Launch or pick the environment in the AWS console. Note the environment name and the platform. In the environment details you will see a domain such as myapp.elasticbeanstalk.com. Most environments sit behind a load balancer. That is what you will usually point DNS at, because it is the thing that actually receives traffic.

Step 2 Find the environment endpoint or load balancer target

Open the environment and copy either the environment endpoint or the load balancer DNS name from the environment details. The environment endpoint is handy for a quick CNAME. If you prefer to be explicit find the Application Load Balancer DNS name in the EC2 console under load balancers.

Step 3 Create or use an existing hosted zone in Route 53

In Route 53 create a hosted zone that matches your domain name if you do not already have one. Make sure the registrar for the domain points at the Route 53 name servers for that hosted zone. If the domain registrar is not pointing at the hosted zone then the records you add here will be ignored by the internet.

Step 4 Add an alias record or a CNAME

Rules to follow and why they exist

  • For the zone apex or naked domain like example.com you cannot use a CNAME record. Use a Route 53 alias A record that targets the load balancer or the Elastic Beanstalk environment if Route 53 offers it as an alias target.
  • For subdomains like www.example.com use a CNAME record that points to the environment endpoint or the load balancer DNS name. That is perfectly allowed and the usual choice for www.
  • Alias records are Route 53 special records that behave like A records while pointing at AWS resources.

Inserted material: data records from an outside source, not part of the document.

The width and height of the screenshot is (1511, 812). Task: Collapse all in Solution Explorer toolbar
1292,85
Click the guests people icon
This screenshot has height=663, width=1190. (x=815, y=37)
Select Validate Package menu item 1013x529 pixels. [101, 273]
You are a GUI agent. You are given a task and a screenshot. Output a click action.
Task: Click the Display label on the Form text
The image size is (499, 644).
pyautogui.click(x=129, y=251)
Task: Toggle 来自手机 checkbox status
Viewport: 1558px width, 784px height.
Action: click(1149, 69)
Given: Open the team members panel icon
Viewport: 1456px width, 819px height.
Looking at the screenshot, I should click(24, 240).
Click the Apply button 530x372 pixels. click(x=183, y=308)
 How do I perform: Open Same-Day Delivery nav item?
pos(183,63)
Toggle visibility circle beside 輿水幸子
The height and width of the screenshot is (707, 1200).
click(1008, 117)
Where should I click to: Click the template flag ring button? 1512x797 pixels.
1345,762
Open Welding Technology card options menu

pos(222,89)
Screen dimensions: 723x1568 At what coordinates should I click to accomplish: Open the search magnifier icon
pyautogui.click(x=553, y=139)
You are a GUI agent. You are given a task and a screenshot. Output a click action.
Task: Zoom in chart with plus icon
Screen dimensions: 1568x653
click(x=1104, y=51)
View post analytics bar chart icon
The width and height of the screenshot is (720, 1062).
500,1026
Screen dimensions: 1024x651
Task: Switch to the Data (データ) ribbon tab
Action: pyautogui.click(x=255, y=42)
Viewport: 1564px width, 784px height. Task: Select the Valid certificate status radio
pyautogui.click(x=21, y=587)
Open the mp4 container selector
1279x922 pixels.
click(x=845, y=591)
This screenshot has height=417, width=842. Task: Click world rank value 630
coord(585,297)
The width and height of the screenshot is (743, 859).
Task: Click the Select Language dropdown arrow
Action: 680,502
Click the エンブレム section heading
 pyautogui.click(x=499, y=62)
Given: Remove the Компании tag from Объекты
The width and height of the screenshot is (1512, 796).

They are handy because they allow the root domain to resolve to dynamic AWS targets without breaking DNS rules.

Example using the console

  1. Open the hosted zone for your domain in Route 53
  2. Create a record set with name blank for the apex or name www for a subdomain
  3. If apex choose Record type A and set Alias yes then pick the load balancer or Beanstalk environment target
  4. If subdomain choose Record type CNAME and set the value to your environment endpoint such as myapp.elasticbeanstalk.com

Step 5 Test and wait for DNS propagation

DNS is patient. You are not. Use these commands to confirm what the world sees

dig +short example.com
dig +short www.example.com
nslookup example.com
nslookup www.example.com

Remember caches can take time to clear. If the records look right locally but not globally give it some minutes and try again. TTL settings control how long caches keep old answers.

Troubleshooting tips

  • If the apex shows a strange record check that your hosted zone name servers match what your registrar lists
  • If the alias target is missing in Route 53 check you selected the correct region and that the load balancer still exists
  • If CNAME is not resolving verify you pointed the CNAME to the exact environment endpoint without typos

Final thoughts

Mapping a domain to Elastic Beanstalk is not rocket science. It can feel dramatic though because DNS is slow and immortal. Use alias records for the root, use CNAME for subdomains, point to the load balancer when possible, and check with dig or nslookup when in doubt. Now go enjoy that shiny domain you earned with a few clicks and a little patience.